◆ **WHAT THE EXERCISE ASKS**:
Please repeat, from the entries that follow, the lines from the one containing "This screenshot has width=1024, height=768." through the one containing "Open sort dropdown" exactly, adding nothing.
------ INPUT DATA
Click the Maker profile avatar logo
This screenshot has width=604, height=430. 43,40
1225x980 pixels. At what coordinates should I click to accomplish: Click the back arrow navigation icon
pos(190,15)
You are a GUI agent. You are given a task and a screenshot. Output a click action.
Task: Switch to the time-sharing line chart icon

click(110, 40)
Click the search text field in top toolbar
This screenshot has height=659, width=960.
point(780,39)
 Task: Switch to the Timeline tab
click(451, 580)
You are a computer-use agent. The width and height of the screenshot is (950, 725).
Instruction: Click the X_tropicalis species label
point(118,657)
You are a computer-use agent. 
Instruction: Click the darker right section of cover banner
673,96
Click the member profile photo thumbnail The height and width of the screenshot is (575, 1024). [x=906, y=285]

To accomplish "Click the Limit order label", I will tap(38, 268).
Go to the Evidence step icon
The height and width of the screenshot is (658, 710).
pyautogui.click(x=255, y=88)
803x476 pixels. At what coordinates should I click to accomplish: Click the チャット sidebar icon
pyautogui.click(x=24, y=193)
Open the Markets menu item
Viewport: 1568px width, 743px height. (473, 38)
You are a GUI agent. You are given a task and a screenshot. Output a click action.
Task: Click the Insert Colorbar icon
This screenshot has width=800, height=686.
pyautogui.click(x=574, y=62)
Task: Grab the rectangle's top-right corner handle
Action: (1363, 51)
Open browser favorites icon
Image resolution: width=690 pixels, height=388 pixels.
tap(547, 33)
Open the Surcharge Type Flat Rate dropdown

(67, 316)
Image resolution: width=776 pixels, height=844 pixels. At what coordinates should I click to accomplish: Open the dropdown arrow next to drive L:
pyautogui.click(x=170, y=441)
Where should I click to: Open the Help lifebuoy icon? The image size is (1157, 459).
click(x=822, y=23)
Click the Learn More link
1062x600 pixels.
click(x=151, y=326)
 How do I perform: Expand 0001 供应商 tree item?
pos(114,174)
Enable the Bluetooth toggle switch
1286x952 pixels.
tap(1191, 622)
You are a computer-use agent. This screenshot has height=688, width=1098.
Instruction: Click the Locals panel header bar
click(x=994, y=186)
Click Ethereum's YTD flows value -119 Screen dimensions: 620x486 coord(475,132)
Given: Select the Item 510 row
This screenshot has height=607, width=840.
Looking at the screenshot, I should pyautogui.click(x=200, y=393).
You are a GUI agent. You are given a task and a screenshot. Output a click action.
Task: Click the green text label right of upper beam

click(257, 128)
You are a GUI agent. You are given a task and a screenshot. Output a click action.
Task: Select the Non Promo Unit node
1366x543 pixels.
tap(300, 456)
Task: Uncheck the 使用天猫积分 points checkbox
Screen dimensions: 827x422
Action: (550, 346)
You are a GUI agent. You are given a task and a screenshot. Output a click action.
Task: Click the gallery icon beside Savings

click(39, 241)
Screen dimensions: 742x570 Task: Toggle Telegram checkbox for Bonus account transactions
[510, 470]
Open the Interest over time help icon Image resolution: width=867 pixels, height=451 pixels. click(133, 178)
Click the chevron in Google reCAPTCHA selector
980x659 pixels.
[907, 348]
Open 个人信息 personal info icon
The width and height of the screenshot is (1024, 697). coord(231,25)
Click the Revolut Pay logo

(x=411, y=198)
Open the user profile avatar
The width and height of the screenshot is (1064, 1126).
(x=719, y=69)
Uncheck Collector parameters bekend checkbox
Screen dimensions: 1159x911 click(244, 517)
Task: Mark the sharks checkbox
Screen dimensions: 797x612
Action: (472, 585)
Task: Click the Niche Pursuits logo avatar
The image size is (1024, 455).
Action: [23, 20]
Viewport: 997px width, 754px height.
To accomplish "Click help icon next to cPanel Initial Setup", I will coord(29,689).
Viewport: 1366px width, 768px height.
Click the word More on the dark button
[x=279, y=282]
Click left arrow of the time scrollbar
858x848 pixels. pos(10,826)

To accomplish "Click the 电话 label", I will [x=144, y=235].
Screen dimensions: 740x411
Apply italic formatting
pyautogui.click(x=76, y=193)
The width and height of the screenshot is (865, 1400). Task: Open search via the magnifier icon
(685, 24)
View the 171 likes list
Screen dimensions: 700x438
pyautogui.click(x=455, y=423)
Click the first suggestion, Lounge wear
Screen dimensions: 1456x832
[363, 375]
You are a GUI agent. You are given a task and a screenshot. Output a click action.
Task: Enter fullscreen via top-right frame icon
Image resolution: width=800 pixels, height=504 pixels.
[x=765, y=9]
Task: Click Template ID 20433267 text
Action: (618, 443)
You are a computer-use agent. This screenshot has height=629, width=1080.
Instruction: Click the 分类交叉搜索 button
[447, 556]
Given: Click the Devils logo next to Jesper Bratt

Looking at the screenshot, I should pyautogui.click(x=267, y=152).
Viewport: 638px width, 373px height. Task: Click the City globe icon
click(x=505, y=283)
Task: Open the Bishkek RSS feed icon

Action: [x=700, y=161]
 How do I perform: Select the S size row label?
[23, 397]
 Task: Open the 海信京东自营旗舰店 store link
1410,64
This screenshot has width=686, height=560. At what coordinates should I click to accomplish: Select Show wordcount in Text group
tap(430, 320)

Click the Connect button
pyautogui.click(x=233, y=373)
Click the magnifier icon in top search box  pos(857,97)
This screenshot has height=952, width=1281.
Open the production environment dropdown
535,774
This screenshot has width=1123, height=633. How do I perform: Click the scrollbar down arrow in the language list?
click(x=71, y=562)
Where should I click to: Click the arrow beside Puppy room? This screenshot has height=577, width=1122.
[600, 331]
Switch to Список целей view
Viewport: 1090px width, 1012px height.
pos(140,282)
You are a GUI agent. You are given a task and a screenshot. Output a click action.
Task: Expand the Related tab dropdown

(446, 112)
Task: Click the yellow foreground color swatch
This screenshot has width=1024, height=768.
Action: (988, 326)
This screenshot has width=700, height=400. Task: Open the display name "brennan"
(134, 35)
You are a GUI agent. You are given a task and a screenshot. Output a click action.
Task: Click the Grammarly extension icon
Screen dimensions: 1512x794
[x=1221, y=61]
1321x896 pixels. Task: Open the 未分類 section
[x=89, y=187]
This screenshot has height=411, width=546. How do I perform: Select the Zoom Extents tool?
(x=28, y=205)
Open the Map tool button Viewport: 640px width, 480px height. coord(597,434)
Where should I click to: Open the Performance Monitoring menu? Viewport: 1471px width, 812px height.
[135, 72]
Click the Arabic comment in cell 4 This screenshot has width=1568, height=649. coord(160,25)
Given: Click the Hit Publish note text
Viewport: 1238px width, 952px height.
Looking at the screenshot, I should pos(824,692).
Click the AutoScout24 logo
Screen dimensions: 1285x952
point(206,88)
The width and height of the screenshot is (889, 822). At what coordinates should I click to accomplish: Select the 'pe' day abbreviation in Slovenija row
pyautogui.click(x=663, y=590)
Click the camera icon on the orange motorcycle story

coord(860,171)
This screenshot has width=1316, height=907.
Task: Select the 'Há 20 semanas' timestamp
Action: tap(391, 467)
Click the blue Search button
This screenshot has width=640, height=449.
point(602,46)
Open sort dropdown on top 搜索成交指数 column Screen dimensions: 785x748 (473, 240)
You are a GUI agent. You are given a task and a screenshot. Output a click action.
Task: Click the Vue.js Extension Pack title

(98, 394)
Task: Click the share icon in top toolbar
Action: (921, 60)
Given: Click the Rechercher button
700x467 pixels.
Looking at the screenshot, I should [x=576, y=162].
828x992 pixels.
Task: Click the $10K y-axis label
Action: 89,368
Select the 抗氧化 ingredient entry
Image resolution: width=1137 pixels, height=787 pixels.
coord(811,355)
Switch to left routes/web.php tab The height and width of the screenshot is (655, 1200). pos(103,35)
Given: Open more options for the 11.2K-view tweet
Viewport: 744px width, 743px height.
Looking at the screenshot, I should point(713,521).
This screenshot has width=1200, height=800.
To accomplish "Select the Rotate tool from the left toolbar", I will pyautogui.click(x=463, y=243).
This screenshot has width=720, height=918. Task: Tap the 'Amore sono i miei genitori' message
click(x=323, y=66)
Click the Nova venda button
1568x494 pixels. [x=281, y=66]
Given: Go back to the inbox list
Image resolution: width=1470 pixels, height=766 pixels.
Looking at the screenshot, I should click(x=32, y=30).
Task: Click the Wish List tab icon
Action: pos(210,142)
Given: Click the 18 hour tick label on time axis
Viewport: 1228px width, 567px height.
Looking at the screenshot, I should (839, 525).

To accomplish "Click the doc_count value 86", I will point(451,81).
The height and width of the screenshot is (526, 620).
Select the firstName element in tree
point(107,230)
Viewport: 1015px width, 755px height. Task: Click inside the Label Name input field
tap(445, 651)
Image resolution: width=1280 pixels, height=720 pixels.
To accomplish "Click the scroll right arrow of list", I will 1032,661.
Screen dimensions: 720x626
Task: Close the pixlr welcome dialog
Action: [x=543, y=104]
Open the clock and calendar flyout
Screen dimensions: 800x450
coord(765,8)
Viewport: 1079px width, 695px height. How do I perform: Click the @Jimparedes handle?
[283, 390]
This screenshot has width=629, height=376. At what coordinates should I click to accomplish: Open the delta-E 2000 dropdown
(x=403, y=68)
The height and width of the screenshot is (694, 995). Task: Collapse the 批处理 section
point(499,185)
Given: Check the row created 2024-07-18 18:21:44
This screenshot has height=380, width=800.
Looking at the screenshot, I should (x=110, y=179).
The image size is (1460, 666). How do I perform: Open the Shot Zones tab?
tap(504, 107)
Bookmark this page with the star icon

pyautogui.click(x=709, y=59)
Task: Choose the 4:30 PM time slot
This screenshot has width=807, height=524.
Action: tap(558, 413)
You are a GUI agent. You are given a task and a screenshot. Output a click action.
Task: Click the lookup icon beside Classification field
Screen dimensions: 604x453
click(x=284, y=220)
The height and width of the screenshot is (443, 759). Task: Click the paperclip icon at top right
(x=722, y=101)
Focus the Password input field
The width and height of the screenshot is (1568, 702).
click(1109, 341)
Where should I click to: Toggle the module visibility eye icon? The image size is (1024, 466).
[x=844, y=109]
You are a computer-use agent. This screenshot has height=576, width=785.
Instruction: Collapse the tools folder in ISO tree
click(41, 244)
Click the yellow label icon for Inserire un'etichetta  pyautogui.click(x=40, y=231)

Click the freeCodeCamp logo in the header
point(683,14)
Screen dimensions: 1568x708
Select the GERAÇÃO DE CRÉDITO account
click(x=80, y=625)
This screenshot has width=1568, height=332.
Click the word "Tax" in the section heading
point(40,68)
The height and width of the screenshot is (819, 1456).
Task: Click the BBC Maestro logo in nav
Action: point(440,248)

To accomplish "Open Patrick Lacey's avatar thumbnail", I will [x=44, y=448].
------------
◆ **RESPONSE TO THE EXERCISE**:
This screenshot has width=1024, height=768.
Action: (988, 326)
This screenshot has width=700, height=400. Task: Open the display name "brennan"
(134, 35)
You are a GUI agent. You are given a task and a screenshot. Output a click action.
Task: Click the Grammarly extension icon
Screen dimensions: 1512x794
[x=1221, y=61]
1321x896 pixels. Task: Open the 未分類 section
[x=89, y=187]
This screenshot has height=411, width=546. How do I perform: Select the Zoom Extents tool?
(x=28, y=205)
Open the Map tool button Viewport: 640px width, 480px height. coord(597,434)
Where should I click to: Open the Performance Monitoring menu? Viewport: 1471px width, 812px height.
[135, 72]
Click the Arabic comment in cell 4 This screenshot has width=1568, height=649. coord(160,25)
Given: Click the Hit Publish note text
Viewport: 1238px width, 952px height.
Looking at the screenshot, I should pos(824,692).
Click the AutoScout24 logo
Screen dimensions: 1285x952
point(206,88)
The width and height of the screenshot is (889, 822). At what coordinates should I click to accomplish: Select the 'pe' day abbreviation in Slovenija row
pyautogui.click(x=663, y=590)
Click the camera icon on the orange motorcycle story

coord(860,171)
This screenshot has width=1316, height=907.
Task: Select the 'Há 20 semanas' timestamp
Action: tap(391, 467)
Click the blue Search button
This screenshot has width=640, height=449.
point(602,46)
Open sort dropdown on top 搜索成交指数 column Screen dimensions: 785x748 (473, 240)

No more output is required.